When I noticed he was keeping track of me too, I thought I could relax my harnessed gaze when suddenly he was gone -- Nowhere to be seen. With a single night on the island I wasn’t going to let my chance slip away. I strolled outside to “get some fresh air” where I spied Adam and his girlfriend under a street lamp having a smoke. I sauntered toward them, using their company as an excuse to scan the area for him without being painfully obvious. When he was nowhere to be seen, I sighed, and decided it was not meant to be.
“I’m gonna head home,” I told Adam when from behind I heard,
“Do you think I could get a lift from you? My ride left without me.”
I turned to see Dean standing just inches from my face. His smile illuminated like a strand of brilliant diamonds. I caught my breath. I could see my future in the umber of his eyes.
At this point, the band rolls their collective eyes. They’re so over it. I continue.
“Of course,” I said, I may have stuttered. “Where do you live?” I asked.
“It’s on your way,” he assured me. Interesting, I thought, so he knows where I live.
“That’s not interesting,” interjected Soucy, “that’s just frightening.” I ignored him and went on.
We floated to my parked car and made small talk on the drive. I was sure a kiss was in my future when he said, “You can just drop me off here on the side of the road. I can walk from here.” I was stunned, a little embarrassed and slightly confused. Was his request for a lift really just that? The need for a ride?

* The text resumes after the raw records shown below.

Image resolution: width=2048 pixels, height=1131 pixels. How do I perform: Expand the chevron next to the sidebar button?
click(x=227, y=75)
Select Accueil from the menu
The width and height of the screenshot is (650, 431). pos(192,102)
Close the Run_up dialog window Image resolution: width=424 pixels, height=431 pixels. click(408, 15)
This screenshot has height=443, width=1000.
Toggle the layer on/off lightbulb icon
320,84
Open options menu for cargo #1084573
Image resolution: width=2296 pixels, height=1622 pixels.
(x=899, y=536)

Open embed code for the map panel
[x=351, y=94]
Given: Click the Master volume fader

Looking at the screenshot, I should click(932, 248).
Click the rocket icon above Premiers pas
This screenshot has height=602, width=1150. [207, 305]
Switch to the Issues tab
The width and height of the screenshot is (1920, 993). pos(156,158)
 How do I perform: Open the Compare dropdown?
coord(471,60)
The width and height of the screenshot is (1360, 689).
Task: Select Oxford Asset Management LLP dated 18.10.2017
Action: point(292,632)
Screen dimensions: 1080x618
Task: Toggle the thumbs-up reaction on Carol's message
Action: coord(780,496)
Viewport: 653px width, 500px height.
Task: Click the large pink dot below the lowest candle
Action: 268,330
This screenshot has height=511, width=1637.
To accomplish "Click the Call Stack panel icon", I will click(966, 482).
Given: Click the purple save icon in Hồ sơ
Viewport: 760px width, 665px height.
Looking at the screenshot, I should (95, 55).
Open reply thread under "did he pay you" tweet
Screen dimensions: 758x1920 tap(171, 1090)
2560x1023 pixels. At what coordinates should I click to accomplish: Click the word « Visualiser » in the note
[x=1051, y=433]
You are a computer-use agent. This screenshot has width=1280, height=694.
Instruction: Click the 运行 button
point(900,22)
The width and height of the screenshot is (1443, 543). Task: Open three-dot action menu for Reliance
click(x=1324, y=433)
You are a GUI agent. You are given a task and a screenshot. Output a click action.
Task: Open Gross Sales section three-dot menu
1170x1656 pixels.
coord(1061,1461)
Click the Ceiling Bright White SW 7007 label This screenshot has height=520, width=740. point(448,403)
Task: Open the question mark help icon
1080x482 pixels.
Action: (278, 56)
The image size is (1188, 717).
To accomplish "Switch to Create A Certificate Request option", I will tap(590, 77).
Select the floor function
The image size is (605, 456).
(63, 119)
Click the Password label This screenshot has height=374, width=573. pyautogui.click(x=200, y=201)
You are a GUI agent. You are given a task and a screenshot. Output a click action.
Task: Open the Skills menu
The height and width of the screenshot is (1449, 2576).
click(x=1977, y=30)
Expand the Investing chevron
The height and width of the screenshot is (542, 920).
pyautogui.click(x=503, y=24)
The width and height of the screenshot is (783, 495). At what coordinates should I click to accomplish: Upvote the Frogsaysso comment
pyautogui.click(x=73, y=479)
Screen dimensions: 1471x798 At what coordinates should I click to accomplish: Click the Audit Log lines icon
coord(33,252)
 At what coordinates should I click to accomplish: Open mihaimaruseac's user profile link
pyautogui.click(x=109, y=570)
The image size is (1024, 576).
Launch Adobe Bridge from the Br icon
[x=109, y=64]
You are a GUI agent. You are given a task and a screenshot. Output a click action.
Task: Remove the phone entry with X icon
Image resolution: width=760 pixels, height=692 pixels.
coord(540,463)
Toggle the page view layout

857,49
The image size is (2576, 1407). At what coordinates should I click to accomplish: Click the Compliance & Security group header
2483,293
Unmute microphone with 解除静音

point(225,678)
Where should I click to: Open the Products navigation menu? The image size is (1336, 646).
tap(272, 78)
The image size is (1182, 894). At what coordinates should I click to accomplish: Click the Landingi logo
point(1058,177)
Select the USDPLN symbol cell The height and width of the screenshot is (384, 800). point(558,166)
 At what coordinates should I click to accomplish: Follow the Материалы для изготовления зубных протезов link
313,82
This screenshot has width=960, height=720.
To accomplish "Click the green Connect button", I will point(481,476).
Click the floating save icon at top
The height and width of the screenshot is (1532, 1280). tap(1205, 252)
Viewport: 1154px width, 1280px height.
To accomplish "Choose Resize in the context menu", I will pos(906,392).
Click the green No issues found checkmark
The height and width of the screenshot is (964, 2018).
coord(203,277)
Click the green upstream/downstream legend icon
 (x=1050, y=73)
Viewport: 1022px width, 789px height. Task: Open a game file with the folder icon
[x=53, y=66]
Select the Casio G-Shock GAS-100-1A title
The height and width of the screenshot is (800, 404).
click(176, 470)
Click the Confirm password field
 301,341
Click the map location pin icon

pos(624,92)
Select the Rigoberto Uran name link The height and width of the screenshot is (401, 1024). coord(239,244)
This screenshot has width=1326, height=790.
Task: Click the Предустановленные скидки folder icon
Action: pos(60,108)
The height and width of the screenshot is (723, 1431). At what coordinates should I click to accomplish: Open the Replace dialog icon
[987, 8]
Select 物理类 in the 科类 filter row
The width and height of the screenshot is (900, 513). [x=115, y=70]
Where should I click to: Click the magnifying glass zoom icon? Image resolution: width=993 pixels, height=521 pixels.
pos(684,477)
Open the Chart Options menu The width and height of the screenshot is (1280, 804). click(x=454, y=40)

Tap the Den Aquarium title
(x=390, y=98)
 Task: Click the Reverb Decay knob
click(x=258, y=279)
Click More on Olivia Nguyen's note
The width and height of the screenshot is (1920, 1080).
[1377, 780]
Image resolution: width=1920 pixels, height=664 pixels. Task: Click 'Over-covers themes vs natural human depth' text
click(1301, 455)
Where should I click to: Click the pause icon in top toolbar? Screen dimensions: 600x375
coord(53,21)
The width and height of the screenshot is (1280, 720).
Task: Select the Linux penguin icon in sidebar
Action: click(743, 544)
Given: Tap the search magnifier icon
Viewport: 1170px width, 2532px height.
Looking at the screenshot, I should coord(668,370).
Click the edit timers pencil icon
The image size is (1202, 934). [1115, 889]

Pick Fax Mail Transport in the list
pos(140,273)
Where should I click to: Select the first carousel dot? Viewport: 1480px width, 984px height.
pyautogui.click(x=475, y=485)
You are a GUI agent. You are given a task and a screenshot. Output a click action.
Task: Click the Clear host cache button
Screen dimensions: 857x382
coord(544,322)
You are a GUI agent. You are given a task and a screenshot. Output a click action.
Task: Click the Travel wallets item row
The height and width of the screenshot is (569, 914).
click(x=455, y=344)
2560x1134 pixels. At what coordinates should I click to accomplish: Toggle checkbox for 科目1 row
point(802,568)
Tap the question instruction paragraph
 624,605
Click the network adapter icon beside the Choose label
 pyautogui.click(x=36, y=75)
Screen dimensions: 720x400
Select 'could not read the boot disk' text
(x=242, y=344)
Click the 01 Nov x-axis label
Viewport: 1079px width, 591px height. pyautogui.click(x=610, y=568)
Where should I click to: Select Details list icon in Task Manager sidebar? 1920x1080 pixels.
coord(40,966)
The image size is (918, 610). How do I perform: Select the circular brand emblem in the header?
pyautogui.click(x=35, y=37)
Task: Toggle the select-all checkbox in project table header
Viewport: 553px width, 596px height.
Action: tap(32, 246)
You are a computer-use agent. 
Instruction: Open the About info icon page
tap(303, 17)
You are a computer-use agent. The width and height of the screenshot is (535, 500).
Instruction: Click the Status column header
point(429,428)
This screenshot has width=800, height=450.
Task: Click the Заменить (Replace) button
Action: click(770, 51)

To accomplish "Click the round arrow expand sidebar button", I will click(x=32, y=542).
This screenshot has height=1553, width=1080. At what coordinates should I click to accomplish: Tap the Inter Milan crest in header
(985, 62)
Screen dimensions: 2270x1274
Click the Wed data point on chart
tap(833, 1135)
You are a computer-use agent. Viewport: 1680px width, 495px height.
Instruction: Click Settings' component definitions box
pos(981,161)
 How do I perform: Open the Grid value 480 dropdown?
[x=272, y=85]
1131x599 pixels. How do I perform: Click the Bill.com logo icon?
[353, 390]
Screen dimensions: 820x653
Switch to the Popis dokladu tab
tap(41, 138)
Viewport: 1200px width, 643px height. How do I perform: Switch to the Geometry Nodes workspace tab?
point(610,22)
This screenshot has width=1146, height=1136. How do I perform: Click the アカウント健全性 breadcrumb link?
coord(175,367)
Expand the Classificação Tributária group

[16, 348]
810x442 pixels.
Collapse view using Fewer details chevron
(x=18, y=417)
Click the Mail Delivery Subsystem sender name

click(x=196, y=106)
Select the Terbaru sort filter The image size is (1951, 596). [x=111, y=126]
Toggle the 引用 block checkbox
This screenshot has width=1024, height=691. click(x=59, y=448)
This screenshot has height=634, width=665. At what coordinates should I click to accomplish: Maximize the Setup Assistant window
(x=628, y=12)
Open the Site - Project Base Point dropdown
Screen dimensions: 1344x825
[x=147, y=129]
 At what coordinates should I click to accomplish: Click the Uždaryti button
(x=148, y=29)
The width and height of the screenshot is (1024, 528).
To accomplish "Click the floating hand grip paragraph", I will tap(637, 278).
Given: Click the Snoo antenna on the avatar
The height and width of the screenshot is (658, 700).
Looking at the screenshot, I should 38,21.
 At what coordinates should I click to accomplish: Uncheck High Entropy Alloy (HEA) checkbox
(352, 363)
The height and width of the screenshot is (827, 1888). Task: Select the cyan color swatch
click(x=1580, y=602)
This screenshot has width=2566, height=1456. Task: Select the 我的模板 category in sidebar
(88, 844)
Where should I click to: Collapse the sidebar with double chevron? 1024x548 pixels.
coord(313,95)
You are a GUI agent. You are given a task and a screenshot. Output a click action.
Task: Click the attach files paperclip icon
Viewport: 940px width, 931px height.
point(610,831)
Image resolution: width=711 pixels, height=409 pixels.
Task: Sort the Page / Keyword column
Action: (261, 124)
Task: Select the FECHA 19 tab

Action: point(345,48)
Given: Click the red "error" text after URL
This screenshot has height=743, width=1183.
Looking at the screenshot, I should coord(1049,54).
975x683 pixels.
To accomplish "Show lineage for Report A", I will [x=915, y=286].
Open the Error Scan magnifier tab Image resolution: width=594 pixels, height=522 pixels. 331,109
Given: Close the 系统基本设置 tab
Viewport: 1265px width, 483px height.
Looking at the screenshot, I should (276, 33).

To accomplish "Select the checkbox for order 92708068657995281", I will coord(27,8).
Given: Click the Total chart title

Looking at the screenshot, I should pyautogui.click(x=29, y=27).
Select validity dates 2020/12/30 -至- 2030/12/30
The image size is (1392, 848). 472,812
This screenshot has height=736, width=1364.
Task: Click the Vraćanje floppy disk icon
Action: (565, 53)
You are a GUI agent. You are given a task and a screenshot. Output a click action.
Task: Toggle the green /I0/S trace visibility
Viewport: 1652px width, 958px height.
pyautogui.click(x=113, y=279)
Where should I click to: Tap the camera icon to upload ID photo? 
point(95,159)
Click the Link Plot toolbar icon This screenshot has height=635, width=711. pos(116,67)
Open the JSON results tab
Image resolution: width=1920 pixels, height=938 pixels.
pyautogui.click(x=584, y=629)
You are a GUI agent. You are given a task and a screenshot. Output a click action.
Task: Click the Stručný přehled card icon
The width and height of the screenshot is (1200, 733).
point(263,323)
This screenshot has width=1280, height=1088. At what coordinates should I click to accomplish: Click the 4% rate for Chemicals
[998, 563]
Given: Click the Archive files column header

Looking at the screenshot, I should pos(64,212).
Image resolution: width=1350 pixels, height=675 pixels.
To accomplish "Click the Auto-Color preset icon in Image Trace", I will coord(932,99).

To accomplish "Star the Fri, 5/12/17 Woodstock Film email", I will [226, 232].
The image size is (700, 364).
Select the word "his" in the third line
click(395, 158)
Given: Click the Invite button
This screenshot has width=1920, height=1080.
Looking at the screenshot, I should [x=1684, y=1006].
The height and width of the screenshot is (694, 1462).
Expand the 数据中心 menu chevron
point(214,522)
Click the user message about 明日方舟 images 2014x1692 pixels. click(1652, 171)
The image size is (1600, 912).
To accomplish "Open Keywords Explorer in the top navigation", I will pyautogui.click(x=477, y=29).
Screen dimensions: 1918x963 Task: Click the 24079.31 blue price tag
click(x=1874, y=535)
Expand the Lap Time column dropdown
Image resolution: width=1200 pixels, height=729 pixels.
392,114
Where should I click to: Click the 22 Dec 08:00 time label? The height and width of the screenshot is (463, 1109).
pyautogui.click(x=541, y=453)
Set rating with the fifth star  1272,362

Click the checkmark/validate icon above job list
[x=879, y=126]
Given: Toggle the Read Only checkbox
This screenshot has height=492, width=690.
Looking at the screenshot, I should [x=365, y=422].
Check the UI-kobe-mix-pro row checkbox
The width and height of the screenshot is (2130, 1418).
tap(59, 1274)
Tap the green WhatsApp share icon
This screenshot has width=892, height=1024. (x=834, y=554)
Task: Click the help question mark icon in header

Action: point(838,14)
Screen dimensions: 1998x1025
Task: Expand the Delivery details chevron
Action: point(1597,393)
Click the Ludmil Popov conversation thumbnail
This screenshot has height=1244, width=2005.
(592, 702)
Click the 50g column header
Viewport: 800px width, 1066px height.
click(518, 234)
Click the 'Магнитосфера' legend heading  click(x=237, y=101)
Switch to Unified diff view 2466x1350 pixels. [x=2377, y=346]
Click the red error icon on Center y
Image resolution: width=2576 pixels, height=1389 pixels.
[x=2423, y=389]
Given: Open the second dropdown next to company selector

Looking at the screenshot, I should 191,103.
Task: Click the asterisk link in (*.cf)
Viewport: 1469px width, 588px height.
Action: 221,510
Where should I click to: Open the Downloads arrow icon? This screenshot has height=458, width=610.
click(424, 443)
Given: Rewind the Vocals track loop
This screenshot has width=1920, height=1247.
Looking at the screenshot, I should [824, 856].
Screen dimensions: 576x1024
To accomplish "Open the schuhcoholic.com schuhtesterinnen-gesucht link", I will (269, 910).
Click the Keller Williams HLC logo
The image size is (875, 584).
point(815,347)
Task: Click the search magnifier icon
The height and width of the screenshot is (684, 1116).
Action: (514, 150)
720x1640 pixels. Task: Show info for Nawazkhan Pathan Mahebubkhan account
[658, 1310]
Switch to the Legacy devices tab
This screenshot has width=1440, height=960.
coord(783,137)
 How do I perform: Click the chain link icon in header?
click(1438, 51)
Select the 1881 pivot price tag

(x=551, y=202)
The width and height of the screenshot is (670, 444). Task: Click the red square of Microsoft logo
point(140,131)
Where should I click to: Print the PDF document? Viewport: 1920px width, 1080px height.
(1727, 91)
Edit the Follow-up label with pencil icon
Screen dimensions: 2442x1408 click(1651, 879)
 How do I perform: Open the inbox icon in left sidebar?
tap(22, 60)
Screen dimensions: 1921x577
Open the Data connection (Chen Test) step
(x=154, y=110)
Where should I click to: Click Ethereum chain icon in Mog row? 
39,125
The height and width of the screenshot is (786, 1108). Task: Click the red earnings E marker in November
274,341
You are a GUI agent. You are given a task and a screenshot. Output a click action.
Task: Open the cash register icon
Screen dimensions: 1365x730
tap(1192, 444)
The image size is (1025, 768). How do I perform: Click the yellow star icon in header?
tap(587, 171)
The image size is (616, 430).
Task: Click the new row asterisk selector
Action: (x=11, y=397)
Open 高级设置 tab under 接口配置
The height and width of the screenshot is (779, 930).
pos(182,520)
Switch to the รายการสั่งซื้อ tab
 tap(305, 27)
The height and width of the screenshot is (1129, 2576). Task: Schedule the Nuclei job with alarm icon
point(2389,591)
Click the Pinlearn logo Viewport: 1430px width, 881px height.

“Don’t be silly,” I retorted, “I don’t mind taking you to your door.”
“Thanks,” he seemed somewhat surprised, and I wondered how I’d so badly misread his cues. “It’s this right,” he pointed to a paved turnoff. His crushed clamshell driveway glowed in the moonlight. My motor running, he opened the passenger side and stepped out of the car. This was it. He was going to wave goodnight to me and go inside without me!!!! What the hell?!?! I thought angrily.
“Thanks for the ride Sally,” he said, then hesitated before closing the door. “I’d love to have a drink with you sometime if you’re not too busy,” he said. The world froze around us, the moon sat still on the dark ocean and a smile crested like a wave in slow motion across my lips and at the very bottom of the deepest most luscious breath I’ve ever taken I said,
“What about now?”
We were inseparable for days.
The band groans again.
“No, not like that, we just were intoxicated in each other’s company. He really is The One, guys. This is me, falling in love for the last time.”
This does nothing to quell the band’s disbelief in my stupidity and they all but throw up their arms when I say, “Dean’s embrace is where I surrender.”
“Naw, Sally!” Kenny says. “Not again,” Soucy drops the neck of his guitar. Delucchi looks at me disgusted, like he’s rehearsing the act of picking up the pieces of my broken heart again and Dean Oldencott (our new drummer) looks anxious, unsure of who or what to believe.
To the band, I’m the girl who cried “love” like the boy cried “wolf” and they’re sick of my adrenaline junkie, buggy-corded dives into relationship time and time again. There’s no convincing them that this time it’s for real, so I leave it at that and dictate a set list which the boys scribble down in purple ink on the back of their garbanzo-stained napkins.
“Nisa, SOS, Sign-o-Rain, When We’re Together, Wait…” then we go out and crush it, and Dean Oldencott is fabulous and the whole world falls into place like the last piece of a complicated puzzle.
Mark my word people, This is the last time I’m falling in love.